This task calls for copying every line in the data below that contains the word "avatar".

Start of Records provided

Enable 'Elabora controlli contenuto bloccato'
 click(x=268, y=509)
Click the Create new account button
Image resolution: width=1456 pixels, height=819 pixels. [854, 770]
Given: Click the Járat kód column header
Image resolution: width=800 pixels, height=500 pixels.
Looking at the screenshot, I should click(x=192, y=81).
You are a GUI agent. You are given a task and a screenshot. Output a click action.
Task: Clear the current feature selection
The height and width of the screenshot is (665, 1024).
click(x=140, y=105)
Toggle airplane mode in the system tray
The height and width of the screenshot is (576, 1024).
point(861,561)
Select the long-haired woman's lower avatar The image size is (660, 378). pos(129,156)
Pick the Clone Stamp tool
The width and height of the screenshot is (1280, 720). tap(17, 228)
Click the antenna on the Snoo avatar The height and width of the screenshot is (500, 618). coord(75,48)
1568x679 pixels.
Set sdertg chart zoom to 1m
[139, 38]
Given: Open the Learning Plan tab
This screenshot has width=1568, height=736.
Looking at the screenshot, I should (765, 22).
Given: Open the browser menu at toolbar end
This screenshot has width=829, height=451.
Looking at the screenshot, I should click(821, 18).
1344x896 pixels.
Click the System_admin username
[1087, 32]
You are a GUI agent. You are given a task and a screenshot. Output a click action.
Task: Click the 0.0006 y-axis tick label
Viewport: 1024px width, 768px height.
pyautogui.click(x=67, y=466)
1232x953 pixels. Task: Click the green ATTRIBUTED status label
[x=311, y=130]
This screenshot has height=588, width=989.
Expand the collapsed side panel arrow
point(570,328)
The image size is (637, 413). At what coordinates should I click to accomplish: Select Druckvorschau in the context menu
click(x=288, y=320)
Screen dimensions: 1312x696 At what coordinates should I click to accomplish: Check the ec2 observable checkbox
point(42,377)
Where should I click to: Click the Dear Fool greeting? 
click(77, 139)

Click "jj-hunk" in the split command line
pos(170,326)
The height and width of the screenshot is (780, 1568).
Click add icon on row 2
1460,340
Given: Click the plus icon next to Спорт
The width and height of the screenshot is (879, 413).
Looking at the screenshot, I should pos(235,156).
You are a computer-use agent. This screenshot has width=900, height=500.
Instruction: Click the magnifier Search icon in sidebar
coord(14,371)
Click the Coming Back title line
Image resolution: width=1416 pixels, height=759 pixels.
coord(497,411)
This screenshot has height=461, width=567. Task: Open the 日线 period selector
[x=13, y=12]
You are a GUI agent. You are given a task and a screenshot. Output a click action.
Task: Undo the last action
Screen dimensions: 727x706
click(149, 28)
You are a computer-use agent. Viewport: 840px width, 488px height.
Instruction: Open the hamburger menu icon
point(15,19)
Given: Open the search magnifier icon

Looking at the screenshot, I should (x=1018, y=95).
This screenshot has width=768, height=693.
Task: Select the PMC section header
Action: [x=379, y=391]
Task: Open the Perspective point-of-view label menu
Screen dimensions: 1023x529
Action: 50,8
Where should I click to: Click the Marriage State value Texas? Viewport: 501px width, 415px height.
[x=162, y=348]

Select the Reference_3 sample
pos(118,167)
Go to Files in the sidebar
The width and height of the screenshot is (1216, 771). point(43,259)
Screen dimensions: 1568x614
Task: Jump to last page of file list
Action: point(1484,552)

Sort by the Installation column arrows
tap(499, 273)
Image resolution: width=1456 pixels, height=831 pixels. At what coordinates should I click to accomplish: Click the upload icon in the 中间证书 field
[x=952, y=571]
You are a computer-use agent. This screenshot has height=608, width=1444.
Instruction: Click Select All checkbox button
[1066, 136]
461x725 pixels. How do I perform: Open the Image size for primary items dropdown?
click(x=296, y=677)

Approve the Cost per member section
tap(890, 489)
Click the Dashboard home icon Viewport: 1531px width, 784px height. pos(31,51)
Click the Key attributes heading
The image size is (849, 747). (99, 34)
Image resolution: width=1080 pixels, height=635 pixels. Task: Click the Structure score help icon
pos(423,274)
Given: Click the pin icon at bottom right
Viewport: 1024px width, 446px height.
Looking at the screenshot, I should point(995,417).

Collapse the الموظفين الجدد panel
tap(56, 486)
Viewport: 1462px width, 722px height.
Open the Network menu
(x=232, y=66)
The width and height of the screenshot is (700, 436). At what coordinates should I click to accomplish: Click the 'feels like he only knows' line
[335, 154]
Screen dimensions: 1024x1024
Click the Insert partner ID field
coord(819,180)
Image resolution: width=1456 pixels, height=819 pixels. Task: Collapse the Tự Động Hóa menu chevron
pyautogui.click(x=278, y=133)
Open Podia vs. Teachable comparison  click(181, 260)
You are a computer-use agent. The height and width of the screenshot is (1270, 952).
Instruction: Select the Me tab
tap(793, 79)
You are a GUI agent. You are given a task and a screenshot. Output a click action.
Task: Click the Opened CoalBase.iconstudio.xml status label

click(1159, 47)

End of Records provided

### Written response:
Select the long-haired woman's lower avatar The image size is (660, 378). pos(129,156)
Click the antenna on the Snoo avatar The height and width of the screenshot is (500, 618). coord(75,48)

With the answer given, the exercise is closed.